Start of INPUT DATA

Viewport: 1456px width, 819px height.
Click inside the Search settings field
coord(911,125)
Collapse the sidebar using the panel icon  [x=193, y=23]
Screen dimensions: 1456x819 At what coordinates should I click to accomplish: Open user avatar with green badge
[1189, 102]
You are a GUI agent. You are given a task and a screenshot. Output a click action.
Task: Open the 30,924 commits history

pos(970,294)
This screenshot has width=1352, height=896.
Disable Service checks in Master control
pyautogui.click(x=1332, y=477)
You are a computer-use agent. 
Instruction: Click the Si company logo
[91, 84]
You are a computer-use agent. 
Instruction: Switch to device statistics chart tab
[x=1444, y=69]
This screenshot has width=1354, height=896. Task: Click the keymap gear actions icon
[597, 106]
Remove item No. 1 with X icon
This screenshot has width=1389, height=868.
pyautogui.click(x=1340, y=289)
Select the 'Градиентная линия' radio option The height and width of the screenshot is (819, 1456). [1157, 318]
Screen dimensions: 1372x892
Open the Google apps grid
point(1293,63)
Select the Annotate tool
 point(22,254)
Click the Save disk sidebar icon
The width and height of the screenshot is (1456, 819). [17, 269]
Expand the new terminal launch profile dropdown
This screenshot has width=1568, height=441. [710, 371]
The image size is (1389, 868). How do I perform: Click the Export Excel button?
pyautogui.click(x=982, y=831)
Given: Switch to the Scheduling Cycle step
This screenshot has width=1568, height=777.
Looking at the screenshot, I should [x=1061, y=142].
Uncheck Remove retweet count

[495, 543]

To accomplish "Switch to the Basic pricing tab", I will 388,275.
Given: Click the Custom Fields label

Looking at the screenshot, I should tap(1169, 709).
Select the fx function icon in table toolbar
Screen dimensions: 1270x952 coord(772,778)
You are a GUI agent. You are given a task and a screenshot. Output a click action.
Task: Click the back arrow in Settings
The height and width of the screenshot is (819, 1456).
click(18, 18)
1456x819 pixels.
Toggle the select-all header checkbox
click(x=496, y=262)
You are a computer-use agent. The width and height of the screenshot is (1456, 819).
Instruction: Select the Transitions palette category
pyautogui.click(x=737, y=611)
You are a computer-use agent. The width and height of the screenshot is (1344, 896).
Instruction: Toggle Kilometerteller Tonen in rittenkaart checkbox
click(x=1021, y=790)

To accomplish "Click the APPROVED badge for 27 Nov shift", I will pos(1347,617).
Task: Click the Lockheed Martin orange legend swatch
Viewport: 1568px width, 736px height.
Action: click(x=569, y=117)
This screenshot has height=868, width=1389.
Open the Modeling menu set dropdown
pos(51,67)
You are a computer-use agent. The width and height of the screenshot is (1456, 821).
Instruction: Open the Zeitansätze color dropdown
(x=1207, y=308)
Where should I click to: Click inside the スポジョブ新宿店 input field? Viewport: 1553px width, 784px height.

End of INPUT DATA

WHAT YOU HAVE TO DO: Find all the lines with "agent" in the data and copy them.

RESPONSE FOR THIS EXERCISE:
You are a GUI agent. You are given a task and a screenshot. Output a click action.
You are a computer-use agent. 
You are a computer-use agent. 
You are a GUI agent. You are given a task and a screenshot. Output a click action.
You are a computer-use agent. The width and height of the screenshot is (1456, 819).
You are a computer-use agent. The width and height of the screenshot is (1344, 896).
You are a computer-use agent. The width and height of the screenshot is (1456, 821).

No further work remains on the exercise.